**Stored data:**
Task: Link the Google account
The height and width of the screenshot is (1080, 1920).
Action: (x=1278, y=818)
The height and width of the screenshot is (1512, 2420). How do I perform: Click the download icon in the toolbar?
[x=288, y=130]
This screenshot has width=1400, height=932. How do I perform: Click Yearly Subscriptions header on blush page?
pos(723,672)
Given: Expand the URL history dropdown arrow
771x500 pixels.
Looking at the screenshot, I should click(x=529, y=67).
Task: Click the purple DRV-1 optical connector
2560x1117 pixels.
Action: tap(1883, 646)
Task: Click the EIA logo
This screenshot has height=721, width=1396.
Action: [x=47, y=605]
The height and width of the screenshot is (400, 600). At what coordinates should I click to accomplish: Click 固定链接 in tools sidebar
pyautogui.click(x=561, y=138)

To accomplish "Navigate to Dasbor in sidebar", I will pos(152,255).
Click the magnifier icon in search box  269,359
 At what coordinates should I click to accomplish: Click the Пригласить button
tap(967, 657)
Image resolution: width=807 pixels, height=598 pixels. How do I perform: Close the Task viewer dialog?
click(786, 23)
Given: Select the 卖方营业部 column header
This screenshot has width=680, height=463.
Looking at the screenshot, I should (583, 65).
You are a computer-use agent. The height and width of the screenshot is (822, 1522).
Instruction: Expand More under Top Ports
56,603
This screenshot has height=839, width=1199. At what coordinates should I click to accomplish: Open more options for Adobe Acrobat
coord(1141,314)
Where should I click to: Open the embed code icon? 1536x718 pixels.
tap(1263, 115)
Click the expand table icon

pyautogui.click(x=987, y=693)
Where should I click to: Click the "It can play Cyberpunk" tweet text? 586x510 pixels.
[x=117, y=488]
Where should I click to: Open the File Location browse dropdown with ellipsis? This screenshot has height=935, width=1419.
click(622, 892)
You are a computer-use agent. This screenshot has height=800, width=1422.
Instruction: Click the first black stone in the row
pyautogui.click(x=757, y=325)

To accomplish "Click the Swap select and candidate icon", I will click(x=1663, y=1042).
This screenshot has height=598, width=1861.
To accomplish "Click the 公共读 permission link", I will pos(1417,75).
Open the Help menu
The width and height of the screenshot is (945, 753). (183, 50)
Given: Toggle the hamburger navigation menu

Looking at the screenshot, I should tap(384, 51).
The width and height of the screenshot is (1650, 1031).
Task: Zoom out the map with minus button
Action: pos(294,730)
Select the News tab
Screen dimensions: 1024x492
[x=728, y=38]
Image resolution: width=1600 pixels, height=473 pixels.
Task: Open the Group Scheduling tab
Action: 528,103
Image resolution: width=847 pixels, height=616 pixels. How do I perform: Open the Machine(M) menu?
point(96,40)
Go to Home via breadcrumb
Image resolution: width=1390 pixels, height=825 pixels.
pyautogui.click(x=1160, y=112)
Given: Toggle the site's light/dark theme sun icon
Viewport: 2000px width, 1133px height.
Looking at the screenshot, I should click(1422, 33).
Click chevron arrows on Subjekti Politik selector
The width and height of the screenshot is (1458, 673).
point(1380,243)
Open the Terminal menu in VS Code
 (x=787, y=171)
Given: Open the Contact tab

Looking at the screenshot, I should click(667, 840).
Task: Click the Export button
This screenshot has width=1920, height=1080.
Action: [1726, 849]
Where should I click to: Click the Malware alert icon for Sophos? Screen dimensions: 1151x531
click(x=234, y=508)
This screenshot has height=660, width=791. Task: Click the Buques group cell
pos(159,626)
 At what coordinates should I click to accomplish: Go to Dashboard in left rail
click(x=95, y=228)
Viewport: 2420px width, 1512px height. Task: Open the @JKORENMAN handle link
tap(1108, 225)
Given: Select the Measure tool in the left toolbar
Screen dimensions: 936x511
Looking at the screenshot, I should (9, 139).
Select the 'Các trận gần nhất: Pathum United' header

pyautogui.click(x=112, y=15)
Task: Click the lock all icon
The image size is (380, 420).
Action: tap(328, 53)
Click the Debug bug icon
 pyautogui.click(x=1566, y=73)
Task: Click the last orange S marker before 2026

**Exercise details:** Quote all of the items above word for word.

**Exercise solution:**
Task: Link the Google account
The height and width of the screenshot is (1080, 1920).
Action: (x=1278, y=818)
The height and width of the screenshot is (1512, 2420). How do I perform: Click the download icon in the toolbar?
[x=288, y=130]
This screenshot has width=1400, height=932. How do I perform: Click Yearly Subscriptions header on blush page?
pos(723,672)
Given: Expand the URL history dropdown arrow
771x500 pixels.
Looking at the screenshot, I should click(x=529, y=67).
Task: Click the purple DRV-1 optical connector
2560x1117 pixels.
Action: tap(1883, 646)
Task: Click the EIA logo
This screenshot has height=721, width=1396.
Action: [x=47, y=605]
The height and width of the screenshot is (400, 600). At what coordinates should I click to accomplish: Click 固定链接 in tools sidebar
pyautogui.click(x=561, y=138)

To accomplish "Navigate to Dasbor in sidebar", I will pos(152,255).
Click the magnifier icon in search box  269,359
 At what coordinates should I click to accomplish: Click the Пригласить button
tap(967, 657)
Image resolution: width=807 pixels, height=598 pixels. How do I perform: Close the Task viewer dialog?
click(786, 23)
Given: Select the 卖方营业部 column header
This screenshot has width=680, height=463.
Looking at the screenshot, I should (583, 65).
You are a computer-use agent. The height and width of the screenshot is (822, 1522).
Instruction: Expand More under Top Ports
56,603
This screenshot has height=839, width=1199. At what coordinates should I click to accomplish: Open more options for Adobe Acrobat
coord(1141,314)
Where should I click to: Open the embed code icon? 1536x718 pixels.
tap(1263, 115)
Click the expand table icon

pyautogui.click(x=987, y=693)
Where should I click to: Click the "It can play Cyberpunk" tweet text? 586x510 pixels.
[x=117, y=488]
Where should I click to: Open the File Location browse dropdown with ellipsis? This screenshot has height=935, width=1419.
click(622, 892)
You are a computer-use agent. This screenshot has height=800, width=1422.
Instruction: Click the first black stone in the row
pyautogui.click(x=757, y=325)

To accomplish "Click the Swap select and candidate icon", I will click(x=1663, y=1042).
This screenshot has height=598, width=1861.
To accomplish "Click the 公共读 permission link", I will pos(1417,75).
Open the Help menu
The width and height of the screenshot is (945, 753). (183, 50)
Given: Toggle the hamburger navigation menu

Looking at the screenshot, I should tap(384, 51).
The width and height of the screenshot is (1650, 1031).
Task: Zoom out the map with minus button
Action: pos(294,730)
Select the News tab
Screen dimensions: 1024x492
[x=728, y=38]
Image resolution: width=1600 pixels, height=473 pixels.
Task: Open the Group Scheduling tab
Action: 528,103
Image resolution: width=847 pixels, height=616 pixels. How do I perform: Open the Machine(M) menu?
point(96,40)
Go to Home via breadcrumb
Image resolution: width=1390 pixels, height=825 pixels.
pyautogui.click(x=1160, y=112)
Given: Toggle the site's light/dark theme sun icon
Viewport: 2000px width, 1133px height.
Looking at the screenshot, I should click(1422, 33).
Click chevron arrows on Subjekti Politik selector
The width and height of the screenshot is (1458, 673).
point(1380,243)
Open the Terminal menu in VS Code
 (x=787, y=171)
Given: Open the Contact tab

Looking at the screenshot, I should click(667, 840).
Task: Click the Export button
This screenshot has width=1920, height=1080.
Action: [1726, 849]
Where should I click to: Click the Malware alert icon for Sophos? Screen dimensions: 1151x531
click(x=234, y=508)
This screenshot has height=660, width=791. Task: Click the Buques group cell
pos(159,626)
 At what coordinates should I click to accomplish: Go to Dashboard in left rail
click(x=95, y=228)
Viewport: 2420px width, 1512px height. Task: Open the @JKORENMAN handle link
tap(1108, 225)
Given: Select the Measure tool in the left toolbar
Screen dimensions: 936x511
Looking at the screenshot, I should (9, 139).
Select the 'Các trận gần nhất: Pathum United' header

pyautogui.click(x=112, y=15)
Task: Click the lock all icon
The image size is (380, 420).
Action: tap(328, 53)
Click the Debug bug icon
 pyautogui.click(x=1566, y=73)
Task: Click the last orange S marker before 2026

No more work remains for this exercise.